EXCERPT PROVIDED =
Verification: Test Your TURN Server

You can verify that your TURN server is functioning correctly and successfully generating media relays without writing any code:

  1. Open the Official WebRTC Trickle ICE Test Tool.
  2. Under ICE servers, fill out the credentials:
    • STUN or TURN URI: turn:<YOUR_SERVER_PUBLIC_IP>:3478?transport=udp
    • TURN username: <YOUR_TURN_USERNAME>
    • TURN password: <YOUR_TURN_PASSWORD>
  3. Click Add Server.
  4. Click the Gather candidates button at the bottom.
  5. In the generated table, look at the Type column:
    • If you see a row with relay in the Type column and your server's Public IP in the address column, your TURN server is 100% working and ready!
    • If you only see host or srflx candidates, the connection to the TURN server failed (check ports and credentials).

Troubleshooting

Issue 1: Connection timed out

  • Symptoms: The ICE test tool halts or the VPS fails to respond during SSH/TURN requests.
  • Resolution:
    1. Go to OCI console -> VCN -> Default Security List and verify that rules 1, 2, and 3 are present with the exact port ranges.
    2. Verify that OS-level firewall rules have been flushed on the VPS (sudo iptables -F followed by sudo netfilter-persistent save).

INSTRUCTIONS TO FOLLOW = Continue the TURN server verification and troubleshooting guide above from the point where it stops.

MATERIAL PROVIDED =
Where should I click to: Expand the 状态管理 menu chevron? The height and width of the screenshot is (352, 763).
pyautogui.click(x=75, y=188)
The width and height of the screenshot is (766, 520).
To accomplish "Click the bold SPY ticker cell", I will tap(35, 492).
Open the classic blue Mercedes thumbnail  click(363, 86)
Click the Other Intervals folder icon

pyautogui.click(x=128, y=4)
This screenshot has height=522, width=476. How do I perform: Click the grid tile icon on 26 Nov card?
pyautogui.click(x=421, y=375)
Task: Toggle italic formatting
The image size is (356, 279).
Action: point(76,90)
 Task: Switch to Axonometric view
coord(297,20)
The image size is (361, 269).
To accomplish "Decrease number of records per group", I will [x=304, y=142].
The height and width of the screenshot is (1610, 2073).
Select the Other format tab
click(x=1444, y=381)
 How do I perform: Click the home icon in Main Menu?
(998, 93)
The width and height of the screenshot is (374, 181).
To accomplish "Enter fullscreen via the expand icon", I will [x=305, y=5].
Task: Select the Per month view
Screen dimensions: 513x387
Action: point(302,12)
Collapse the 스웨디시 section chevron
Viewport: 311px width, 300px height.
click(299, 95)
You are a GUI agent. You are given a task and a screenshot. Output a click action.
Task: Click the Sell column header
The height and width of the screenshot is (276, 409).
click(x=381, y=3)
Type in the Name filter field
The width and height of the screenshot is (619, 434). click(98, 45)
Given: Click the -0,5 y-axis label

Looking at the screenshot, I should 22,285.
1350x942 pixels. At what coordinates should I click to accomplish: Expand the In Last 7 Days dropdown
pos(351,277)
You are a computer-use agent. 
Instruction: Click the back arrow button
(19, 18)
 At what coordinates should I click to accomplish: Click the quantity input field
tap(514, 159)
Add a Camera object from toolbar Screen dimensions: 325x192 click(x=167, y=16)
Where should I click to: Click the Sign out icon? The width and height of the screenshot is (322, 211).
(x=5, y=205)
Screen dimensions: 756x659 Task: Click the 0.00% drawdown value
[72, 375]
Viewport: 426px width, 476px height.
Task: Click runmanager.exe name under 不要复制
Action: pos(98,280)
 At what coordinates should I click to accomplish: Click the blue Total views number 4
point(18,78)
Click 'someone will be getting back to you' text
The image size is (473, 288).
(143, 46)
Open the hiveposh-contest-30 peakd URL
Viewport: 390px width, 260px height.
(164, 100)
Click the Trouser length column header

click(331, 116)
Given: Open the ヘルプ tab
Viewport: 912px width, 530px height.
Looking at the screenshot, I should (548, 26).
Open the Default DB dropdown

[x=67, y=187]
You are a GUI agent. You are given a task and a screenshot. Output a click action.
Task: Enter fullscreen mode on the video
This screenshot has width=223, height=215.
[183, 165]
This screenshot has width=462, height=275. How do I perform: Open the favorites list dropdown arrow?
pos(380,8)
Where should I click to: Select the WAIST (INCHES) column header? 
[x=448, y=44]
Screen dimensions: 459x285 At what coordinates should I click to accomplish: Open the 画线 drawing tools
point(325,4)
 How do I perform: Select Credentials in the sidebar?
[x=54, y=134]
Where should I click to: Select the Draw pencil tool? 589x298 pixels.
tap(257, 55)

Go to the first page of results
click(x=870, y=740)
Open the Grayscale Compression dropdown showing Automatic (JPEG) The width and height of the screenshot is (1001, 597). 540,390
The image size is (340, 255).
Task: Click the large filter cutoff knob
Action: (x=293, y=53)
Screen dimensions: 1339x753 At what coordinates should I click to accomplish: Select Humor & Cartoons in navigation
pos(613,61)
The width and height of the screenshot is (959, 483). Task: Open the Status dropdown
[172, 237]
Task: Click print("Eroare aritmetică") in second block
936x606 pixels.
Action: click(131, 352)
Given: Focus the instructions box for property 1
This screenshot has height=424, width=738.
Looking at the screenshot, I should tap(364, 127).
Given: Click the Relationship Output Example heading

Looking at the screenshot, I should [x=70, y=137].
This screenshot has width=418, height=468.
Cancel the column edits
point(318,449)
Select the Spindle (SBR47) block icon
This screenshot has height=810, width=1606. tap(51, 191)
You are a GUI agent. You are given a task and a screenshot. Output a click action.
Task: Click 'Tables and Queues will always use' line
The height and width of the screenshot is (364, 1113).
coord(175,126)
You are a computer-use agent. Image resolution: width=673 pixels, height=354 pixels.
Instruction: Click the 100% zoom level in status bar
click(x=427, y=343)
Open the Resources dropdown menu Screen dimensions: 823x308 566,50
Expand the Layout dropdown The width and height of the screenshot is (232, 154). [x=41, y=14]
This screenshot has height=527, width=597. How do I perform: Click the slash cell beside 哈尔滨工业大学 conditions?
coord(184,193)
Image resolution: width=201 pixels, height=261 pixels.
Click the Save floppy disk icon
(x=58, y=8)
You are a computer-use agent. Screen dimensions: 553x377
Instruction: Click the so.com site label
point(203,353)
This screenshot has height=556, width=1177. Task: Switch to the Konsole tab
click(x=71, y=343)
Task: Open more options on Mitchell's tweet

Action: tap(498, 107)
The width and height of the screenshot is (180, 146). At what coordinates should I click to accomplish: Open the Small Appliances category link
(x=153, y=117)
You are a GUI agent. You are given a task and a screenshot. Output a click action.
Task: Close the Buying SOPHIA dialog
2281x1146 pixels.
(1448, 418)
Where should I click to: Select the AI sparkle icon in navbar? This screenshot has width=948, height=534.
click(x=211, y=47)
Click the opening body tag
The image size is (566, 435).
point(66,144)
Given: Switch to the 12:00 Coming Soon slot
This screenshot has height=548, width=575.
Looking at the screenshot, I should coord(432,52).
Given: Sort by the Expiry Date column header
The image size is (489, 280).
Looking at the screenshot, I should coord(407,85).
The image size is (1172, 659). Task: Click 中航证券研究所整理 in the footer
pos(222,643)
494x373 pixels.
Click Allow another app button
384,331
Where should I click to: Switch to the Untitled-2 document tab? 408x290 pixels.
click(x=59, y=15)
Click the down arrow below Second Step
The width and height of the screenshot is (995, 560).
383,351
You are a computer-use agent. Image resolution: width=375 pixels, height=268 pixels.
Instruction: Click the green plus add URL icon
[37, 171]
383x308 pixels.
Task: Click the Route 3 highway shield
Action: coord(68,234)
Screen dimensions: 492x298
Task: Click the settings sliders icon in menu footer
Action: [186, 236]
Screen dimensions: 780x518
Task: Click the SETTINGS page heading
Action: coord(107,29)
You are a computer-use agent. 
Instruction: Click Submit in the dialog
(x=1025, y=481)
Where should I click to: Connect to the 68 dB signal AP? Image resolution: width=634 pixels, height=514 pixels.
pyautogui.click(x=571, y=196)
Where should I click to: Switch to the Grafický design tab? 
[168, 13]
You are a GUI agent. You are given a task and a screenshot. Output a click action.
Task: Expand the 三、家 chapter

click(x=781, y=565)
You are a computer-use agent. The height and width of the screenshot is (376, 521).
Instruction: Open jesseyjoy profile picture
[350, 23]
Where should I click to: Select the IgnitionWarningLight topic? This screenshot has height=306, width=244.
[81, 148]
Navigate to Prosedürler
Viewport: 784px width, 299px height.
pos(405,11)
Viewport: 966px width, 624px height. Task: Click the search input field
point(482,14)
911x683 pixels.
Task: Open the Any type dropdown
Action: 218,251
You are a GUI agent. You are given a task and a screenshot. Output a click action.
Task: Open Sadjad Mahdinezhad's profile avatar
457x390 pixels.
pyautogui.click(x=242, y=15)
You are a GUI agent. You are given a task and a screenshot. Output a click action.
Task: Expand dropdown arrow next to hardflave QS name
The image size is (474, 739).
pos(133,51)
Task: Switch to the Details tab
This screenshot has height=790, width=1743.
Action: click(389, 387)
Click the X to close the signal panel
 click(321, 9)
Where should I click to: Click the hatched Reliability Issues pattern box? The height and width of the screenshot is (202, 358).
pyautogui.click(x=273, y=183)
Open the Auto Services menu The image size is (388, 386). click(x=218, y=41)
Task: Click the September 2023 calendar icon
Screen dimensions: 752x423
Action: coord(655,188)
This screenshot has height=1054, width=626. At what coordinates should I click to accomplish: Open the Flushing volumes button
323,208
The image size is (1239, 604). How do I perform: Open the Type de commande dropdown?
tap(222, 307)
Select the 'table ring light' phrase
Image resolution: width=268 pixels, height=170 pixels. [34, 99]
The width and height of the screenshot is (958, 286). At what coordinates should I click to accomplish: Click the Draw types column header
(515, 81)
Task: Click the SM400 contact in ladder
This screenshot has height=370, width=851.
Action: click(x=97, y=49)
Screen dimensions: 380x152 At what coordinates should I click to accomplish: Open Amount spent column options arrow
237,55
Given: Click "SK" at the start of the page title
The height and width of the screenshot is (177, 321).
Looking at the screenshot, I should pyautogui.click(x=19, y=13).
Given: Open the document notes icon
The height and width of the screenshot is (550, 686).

ANSWER AREA =
Issue 2: TURN authentication failed

  • Symptoms: Live logs show Unauthorized messages or the ICE tool fails to gather relay candidates.
  • Resolution:
    1. Verify the user string inside /etc/turnserver.conf. It must follow the exact syntax: user=username:password.
    2. Make sure to restart the service to apply credentials: sudo systemctl restart coturn.

Issue 3: No relay candidates are generated

  • Symptoms: The test runs successfully but does not output any relay types in the table.
  • Resolution:
    1. Ensure the external-ip parameter in /etc/turnserver.conf maps the public IP to the private IP: external-ip=<PUBLIC_IP>/<PRIVATE_IP>.
    2. Ensure the UDP port range 49152-65535 is open in both OCI Security Lists and Ubuntu local firewall configurations.

License

This project is licensed under the MIT License. Feel free to use, modify, and share.